- Education: University of Bombay
- Known for: Research on NGAL as a biomarker of acute kidney injury
- Scientific career
- Fields: Pediatric nephrology; acute kidney injury; renal biomarkers
- Workplaces: Cincinnati Children's Hospital Medical Center; University of Cincinnati College of Medicine

= Prasad Devarajan =

Pediatric nephrologist and physician-scientist

Prasad Devarajan is a pediatric nephrologist and physician-scientist whose research has focused on acute kidney injury (AKI), chronic kidney disease and biomarkers of renal injury. He is the Louise M. Williams Endowed Chair at Cincinnati Children's Hospital Medical Center, where he directs the Nephrology Clinical and Biomarker Laboratory, and is a professor of pediatrics and developmental biology at the University of Cincinnati College of Medicine. A substantial part of Devarajan's research has concerned neutrophil gelatinase-associated lipocalin (NGAL) as an early indicator of kidney injury.

== Education and career ==

Devarajan studied medicine at the University of Bombay in India. He subsequently trained in pediatrics and pediatric nephrology in the United States. His academic career has included appointments in pediatric nephrology at Yale School of Medicine and the Albert Einstein College of Medicine, before his work at Cincinnati Children's Hospital Medical Center and the University of Cincinnati.

At Cincinnati Children's, his appointments have included the Director of Nephrology and Hypertension, Louise M. Williams Endowed Chair in Pediatrics and leadership of clinical and research laboratories concerned with nephrology and renal biomarkers. He is also medical director of the hospital's Comprehensive Stone Center.

== Research ==

=== Acute kidney injury and NGAL ===

Devarajan's research on AKI has included studies of the cellular response to ischemic and nephrotoxic injury and the search for biomarkers capable of detecting kidney injury before conventional changes in serum creatinine become apparent.

In 2003, Devarajan and colleagues reported in the Journal of the American Society of Nephrology that NGAL expression increased following experimental ischemic renal injury and proposed urinary NGAL as an early non-invasive marker of renal injury.

A 2005 study published in The Lancet evaluated NGAL in 71 children undergoing cardiopulmonary bypass. Twenty of the children developed acute renal injury. In those patients, increases in urinary and serum NGAL were detectable within two hours after surgery, whereas diagnosis on the basis of serum creatinine occurred one to three days later. The study concluded that NGAL concentrations had potential as early predictive biomarkers of renal injury following cardiac surgery.

Devarajan later co-authored a 2009 systematic review and meta-analysis examining NGAL across 19 studies from eight countries involving more than 2,000 patients. The analysis found that NGAL had diagnostic value for AKI and was also associated with outcomes including the need for renal replacement therapy and in-hospital mortality, although its performance varied by clinical setting and patient population.

=== Lupus nephritis and other kidney disease ===

Devarajan has also conducted research on non-invasive biomarkers of lupus nephritis. He was among the investigators who developed the Renal Activity Index for Lupus (RAIL), a composite measure based on urinary biomarkers intended to estimate renal inflammatory activity without relying solely on kidney biopsy. A 2016 study in children and young adults found that the biomarker-based index correlated with histologic activity in lupus nephritis. Later studies prospectively evaluated and further developed RAIL in pediatric and adult populations.

== Honors and awards ==

- Biomarker Achievement Award, Eight Annual Biomarker Symposium (2012)
- ANIO Award for Academic Excellence (2015)
- Jeff Gray Translating Mechanisms to Management in AKI Award (2016)
- Distinguished Service Award, American Academy of Pediatrics (2024)

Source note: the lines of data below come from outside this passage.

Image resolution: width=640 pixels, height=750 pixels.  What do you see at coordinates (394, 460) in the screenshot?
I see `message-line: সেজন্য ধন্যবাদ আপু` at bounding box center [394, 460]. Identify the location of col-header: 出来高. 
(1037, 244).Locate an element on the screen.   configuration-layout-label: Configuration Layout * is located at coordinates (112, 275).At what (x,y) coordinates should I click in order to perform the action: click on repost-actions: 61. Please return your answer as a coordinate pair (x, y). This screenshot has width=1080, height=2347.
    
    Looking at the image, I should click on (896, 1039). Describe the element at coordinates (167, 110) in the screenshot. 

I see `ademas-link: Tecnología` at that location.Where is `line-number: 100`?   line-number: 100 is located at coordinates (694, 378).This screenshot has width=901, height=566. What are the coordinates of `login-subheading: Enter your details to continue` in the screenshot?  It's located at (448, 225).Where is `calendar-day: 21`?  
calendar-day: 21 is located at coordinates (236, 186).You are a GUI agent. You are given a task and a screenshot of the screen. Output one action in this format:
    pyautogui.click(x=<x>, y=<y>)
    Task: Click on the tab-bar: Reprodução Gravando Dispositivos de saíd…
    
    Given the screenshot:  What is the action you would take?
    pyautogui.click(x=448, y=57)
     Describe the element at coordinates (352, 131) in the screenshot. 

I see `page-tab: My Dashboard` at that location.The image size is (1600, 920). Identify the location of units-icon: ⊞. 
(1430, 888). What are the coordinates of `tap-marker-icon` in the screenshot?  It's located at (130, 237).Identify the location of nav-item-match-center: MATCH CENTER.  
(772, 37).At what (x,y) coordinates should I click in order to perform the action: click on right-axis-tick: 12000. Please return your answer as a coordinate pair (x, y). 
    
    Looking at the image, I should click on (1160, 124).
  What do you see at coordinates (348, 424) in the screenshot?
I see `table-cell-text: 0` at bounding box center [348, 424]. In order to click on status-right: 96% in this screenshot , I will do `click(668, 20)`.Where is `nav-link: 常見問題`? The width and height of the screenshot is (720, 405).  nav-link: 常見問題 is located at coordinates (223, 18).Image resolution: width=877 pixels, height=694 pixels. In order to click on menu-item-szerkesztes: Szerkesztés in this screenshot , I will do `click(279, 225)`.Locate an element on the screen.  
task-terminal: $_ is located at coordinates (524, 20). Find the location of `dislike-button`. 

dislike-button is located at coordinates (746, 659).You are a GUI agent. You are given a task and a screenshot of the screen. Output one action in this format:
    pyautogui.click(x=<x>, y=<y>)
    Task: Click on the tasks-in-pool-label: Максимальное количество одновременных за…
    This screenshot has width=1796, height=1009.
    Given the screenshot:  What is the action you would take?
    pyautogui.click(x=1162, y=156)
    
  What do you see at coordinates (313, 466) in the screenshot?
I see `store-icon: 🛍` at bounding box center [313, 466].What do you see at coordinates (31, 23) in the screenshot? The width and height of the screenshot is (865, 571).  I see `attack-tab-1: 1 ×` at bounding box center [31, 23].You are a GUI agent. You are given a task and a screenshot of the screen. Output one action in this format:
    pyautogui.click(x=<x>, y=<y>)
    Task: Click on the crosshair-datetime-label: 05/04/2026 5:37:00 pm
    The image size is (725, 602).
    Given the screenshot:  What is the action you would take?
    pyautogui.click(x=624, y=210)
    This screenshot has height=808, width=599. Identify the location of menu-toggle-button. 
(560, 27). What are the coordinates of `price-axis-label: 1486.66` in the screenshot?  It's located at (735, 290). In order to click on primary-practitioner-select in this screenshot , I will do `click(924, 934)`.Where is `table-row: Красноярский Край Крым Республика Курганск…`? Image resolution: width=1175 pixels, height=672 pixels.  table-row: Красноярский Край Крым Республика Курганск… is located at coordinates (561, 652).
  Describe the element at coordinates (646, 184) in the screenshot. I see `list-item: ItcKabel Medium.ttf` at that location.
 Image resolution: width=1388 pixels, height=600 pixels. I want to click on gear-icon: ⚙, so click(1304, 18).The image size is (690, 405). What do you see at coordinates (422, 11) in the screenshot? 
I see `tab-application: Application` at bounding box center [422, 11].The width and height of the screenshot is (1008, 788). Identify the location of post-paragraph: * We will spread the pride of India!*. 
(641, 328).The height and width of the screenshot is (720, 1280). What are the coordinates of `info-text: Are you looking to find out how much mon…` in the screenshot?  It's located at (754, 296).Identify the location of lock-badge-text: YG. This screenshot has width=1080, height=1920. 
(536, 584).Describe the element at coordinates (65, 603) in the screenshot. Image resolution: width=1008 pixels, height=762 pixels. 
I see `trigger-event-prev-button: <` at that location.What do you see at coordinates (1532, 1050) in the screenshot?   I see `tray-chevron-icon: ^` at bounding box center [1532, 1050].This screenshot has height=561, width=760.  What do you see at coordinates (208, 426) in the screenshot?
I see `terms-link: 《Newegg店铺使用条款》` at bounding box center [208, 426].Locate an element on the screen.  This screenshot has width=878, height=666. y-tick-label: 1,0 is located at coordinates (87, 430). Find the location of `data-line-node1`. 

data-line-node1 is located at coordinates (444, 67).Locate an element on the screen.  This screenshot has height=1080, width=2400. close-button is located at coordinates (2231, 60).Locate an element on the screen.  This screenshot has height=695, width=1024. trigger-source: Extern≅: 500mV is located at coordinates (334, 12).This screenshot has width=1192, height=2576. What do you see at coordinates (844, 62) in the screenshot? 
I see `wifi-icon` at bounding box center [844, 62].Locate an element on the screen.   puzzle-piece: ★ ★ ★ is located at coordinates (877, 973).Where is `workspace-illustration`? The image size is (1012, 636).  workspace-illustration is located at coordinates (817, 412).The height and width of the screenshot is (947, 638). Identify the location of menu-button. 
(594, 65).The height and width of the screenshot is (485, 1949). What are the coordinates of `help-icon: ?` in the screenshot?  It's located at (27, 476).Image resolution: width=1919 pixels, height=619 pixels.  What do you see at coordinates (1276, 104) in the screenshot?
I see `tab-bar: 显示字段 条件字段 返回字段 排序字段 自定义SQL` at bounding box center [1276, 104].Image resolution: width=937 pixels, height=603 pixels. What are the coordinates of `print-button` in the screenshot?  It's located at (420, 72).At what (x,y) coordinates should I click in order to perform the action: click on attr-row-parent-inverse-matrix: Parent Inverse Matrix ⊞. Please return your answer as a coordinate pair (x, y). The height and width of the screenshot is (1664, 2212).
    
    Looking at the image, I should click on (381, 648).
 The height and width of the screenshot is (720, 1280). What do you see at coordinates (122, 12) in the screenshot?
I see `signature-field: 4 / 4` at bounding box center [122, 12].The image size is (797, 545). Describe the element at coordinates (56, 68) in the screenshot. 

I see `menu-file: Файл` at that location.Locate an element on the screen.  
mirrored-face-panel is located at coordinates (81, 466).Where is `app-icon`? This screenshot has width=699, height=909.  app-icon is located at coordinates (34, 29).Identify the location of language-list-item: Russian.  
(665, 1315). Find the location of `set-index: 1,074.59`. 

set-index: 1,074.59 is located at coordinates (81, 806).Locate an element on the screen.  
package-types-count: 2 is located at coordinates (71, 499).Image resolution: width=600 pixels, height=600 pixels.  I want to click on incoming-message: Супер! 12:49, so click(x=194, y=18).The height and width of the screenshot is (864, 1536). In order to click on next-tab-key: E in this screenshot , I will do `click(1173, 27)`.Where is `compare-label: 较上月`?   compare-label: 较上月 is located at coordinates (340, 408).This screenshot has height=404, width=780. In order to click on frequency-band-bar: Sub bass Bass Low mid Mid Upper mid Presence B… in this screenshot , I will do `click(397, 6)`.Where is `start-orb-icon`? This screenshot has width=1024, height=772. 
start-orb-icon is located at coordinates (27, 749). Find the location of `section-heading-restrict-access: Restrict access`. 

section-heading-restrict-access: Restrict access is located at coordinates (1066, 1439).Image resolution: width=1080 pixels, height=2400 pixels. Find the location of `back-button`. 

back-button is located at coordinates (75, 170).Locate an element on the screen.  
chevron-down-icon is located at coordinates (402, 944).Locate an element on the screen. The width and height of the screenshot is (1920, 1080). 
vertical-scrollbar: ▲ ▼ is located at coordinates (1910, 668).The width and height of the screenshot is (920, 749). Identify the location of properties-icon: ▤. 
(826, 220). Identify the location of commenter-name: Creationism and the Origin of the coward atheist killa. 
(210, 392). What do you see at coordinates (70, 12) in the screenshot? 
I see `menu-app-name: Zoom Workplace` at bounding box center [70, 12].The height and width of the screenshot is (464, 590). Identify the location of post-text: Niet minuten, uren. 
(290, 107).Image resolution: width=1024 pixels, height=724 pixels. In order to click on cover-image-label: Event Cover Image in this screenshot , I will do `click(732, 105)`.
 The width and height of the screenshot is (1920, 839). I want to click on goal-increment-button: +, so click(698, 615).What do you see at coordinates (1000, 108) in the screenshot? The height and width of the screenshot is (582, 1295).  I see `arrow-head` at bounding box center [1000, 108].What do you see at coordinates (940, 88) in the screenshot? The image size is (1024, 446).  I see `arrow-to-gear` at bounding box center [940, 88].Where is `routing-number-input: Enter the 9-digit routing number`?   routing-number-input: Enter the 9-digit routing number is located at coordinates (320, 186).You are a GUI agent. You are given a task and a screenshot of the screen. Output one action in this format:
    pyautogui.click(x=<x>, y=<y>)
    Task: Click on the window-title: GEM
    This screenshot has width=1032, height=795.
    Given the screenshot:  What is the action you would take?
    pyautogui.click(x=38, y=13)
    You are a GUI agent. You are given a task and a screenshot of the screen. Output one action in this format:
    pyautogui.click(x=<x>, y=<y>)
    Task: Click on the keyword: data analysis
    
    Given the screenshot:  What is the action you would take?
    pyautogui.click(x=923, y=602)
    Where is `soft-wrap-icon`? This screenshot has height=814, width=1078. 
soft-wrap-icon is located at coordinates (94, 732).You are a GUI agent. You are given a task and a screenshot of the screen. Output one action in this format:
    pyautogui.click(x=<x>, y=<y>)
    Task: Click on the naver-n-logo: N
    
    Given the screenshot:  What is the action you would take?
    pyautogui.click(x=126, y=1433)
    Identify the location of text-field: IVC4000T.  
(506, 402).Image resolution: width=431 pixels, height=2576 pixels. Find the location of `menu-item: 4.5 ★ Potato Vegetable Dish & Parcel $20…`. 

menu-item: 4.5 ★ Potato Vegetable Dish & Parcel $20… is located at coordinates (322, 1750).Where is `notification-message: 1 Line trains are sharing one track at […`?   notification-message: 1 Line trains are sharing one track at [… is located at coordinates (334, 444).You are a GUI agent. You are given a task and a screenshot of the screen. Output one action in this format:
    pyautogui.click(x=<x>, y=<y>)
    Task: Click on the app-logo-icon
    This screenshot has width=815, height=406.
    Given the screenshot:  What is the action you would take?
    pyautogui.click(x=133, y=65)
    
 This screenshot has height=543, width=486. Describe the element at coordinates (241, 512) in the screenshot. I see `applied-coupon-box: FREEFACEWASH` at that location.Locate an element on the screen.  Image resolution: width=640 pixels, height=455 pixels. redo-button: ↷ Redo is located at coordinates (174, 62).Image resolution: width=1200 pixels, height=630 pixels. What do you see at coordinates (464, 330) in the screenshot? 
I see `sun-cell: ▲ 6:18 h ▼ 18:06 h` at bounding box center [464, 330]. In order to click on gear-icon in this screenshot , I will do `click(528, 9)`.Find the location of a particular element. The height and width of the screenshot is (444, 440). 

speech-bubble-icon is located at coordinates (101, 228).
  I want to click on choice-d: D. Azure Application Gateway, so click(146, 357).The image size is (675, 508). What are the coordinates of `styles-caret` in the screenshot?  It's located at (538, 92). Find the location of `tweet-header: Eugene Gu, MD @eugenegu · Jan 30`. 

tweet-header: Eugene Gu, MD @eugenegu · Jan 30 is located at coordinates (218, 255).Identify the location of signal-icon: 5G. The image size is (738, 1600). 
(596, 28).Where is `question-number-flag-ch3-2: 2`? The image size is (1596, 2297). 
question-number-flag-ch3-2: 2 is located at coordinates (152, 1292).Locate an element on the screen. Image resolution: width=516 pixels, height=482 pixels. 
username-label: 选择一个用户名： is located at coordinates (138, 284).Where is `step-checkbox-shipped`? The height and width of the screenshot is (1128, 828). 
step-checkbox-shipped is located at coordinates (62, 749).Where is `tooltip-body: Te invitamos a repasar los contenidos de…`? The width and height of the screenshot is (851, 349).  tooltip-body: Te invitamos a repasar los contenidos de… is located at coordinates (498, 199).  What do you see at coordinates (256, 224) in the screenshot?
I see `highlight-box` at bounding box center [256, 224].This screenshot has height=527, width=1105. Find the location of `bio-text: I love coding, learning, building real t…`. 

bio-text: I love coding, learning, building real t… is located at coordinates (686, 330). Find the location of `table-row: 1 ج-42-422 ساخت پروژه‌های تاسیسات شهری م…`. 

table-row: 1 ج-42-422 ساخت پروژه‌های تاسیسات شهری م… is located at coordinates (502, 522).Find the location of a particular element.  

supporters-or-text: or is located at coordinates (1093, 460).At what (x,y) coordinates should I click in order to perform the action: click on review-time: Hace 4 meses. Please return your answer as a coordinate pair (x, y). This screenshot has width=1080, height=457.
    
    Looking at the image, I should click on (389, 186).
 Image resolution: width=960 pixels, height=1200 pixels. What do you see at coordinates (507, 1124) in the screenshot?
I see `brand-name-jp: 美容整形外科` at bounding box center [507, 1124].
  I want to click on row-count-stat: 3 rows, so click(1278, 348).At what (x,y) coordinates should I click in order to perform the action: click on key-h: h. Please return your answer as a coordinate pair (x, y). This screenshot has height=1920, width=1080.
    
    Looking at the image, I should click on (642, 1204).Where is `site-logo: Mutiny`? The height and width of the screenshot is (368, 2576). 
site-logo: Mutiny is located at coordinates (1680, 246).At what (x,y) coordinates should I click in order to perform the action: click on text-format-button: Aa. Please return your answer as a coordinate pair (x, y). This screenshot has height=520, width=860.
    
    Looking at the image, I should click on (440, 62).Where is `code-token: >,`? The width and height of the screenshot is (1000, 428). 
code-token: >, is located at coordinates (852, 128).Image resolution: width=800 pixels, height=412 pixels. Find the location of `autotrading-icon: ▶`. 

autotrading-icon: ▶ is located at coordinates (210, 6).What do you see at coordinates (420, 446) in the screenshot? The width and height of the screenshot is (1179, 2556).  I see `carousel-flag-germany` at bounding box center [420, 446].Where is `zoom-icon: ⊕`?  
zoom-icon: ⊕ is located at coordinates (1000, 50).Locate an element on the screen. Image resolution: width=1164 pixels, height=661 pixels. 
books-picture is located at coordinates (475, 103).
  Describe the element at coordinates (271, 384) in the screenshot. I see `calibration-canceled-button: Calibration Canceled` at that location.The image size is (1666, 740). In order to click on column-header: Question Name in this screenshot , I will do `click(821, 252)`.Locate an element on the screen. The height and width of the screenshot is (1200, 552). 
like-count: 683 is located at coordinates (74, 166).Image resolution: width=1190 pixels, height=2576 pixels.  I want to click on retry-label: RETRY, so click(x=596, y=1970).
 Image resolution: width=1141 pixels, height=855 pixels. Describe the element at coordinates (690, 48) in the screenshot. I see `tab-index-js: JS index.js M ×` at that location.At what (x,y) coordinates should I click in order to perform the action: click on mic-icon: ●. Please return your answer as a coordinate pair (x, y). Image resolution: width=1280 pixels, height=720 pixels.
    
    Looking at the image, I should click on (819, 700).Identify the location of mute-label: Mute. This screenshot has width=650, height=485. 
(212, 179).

== Selected publications ==

- Mishra J, Ma Q, Prada A, et al. “Identification of neutrophil gelatinase-associated lipocalin as a novel early urinary biomarker for ischemic renal injury.” Journal of the American Society of Nephrology. 2003;14(10):2534-2543.
- Mishra J, Dent C, Tarabishi R, et al. “Neutrophil gelatinase-associated lipocalin (NGAL) as a biomarker for acute renal injury after cardiac surgery.” The Lancet. 2005;365(9466):1231-1238.
- Haase M, Bellomo R, Devarajan P, Schlattmann P, Haase-Fielitz A. “Accuracy of neutrophil gelatinase-associated lipocalin (NGAL) in diagnosis and prognosis in acute kidney injury: a systematic review and meta-analysis.” American Journal of Kidney Diseases. 2009;54(6):1012-1024.
- Brunner HI, Bennett MR, Abulaban K, et al. “Development of a novel renal activity index of lupus nephritis in children and young adults.” Arthritis Care & Research. 2016;68(7):1003-1011.